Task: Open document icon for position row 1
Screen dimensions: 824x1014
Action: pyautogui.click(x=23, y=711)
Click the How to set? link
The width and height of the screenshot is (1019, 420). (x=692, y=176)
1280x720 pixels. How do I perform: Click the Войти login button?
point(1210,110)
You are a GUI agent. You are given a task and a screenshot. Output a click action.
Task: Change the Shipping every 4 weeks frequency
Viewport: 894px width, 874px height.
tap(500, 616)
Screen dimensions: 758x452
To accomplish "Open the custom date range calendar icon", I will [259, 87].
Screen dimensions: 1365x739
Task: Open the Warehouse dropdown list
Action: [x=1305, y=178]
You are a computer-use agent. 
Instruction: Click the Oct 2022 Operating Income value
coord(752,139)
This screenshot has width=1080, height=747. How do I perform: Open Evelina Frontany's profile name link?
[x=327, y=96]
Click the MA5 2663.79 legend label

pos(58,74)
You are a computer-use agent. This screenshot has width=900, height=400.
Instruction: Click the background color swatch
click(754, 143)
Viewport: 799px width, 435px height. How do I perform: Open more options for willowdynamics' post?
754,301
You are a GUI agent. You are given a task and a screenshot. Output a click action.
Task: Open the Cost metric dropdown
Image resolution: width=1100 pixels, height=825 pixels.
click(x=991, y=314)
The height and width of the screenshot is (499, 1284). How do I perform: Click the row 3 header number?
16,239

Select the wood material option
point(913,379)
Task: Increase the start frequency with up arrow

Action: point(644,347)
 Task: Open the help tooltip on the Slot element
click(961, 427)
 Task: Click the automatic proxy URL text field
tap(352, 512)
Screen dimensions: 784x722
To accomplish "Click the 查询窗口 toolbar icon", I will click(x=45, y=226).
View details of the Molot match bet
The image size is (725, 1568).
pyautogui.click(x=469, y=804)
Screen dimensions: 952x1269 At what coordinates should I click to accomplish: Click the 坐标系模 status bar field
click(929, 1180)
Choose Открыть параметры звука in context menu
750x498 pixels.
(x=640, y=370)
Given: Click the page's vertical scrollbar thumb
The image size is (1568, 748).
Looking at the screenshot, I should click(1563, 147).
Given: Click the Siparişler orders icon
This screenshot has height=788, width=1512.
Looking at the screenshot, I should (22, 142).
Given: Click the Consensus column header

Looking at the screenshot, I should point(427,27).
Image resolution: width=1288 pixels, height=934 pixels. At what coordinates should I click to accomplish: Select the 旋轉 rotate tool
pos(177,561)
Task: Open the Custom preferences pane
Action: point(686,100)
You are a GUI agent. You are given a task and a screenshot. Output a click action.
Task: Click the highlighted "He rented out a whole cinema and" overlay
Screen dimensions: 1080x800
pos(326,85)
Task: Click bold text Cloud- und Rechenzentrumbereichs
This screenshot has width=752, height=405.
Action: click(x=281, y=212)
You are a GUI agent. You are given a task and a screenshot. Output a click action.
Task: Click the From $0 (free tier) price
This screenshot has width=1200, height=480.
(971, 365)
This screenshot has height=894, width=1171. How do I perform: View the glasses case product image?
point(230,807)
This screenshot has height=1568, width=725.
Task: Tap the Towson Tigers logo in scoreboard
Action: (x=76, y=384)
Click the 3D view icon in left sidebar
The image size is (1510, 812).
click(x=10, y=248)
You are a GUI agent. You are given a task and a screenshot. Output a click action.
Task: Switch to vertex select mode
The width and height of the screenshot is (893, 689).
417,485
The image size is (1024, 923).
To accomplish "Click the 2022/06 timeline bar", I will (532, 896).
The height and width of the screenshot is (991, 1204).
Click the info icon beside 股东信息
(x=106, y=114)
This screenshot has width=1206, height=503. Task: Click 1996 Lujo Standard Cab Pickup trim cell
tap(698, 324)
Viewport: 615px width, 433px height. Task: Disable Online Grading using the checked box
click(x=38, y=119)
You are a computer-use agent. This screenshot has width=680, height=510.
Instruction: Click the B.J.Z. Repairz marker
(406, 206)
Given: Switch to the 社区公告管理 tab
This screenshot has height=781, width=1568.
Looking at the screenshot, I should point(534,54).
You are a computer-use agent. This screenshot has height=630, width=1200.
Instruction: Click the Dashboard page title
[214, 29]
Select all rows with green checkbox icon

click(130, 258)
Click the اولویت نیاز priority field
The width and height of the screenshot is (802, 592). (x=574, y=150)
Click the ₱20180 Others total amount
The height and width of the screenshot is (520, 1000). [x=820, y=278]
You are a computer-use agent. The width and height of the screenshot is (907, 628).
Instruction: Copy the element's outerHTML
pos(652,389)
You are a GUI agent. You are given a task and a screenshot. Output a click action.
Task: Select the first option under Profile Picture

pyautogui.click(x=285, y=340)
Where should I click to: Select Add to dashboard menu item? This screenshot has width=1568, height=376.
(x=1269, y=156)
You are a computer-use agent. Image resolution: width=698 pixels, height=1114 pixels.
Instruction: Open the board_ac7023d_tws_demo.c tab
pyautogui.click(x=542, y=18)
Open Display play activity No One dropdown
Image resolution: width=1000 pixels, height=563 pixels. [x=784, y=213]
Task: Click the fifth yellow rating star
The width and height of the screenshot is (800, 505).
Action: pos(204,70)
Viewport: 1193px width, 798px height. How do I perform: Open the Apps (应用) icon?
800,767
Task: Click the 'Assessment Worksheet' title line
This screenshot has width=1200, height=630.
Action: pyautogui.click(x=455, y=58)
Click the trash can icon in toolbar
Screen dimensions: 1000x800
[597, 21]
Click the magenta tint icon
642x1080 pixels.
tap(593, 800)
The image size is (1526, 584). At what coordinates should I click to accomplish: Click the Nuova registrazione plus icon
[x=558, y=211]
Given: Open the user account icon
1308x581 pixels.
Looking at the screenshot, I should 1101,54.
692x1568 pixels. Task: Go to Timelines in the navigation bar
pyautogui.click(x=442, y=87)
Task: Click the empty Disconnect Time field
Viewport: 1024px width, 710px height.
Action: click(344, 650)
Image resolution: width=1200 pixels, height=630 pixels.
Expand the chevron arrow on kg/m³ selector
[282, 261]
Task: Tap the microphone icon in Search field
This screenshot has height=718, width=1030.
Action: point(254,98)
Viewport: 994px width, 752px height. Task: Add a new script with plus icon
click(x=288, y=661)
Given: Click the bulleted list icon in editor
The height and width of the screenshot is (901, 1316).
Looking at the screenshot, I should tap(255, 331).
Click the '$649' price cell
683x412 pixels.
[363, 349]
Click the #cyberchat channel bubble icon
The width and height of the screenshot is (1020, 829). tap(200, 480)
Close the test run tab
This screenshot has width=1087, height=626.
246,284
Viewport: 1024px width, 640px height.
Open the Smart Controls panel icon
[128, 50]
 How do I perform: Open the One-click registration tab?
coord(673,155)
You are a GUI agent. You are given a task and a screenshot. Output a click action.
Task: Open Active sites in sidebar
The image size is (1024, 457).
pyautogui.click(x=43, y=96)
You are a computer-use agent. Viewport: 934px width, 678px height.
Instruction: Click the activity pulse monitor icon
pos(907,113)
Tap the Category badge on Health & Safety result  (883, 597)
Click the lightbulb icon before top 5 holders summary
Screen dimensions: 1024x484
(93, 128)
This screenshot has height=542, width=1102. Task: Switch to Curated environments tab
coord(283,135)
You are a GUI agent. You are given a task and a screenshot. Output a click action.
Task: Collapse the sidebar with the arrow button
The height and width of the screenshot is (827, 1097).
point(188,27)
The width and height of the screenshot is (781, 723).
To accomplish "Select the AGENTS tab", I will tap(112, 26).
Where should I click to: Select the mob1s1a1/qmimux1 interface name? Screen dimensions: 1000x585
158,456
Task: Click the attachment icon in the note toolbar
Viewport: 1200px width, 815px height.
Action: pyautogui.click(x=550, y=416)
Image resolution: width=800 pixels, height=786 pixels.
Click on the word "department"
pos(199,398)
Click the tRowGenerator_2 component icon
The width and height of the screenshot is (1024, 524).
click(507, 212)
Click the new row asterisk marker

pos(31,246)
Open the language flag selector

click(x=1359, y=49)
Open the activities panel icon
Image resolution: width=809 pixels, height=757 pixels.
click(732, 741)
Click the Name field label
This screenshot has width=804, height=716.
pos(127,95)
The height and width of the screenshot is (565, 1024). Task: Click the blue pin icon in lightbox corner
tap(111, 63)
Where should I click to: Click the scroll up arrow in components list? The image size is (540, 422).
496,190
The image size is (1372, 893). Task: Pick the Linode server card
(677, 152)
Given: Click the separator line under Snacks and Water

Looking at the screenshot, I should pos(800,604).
******
Work instructions: If a line of the data holds the string "price", list it.

Completed exercise:
Task: Click the From $0 (free tier) price
Click the '$649' price cell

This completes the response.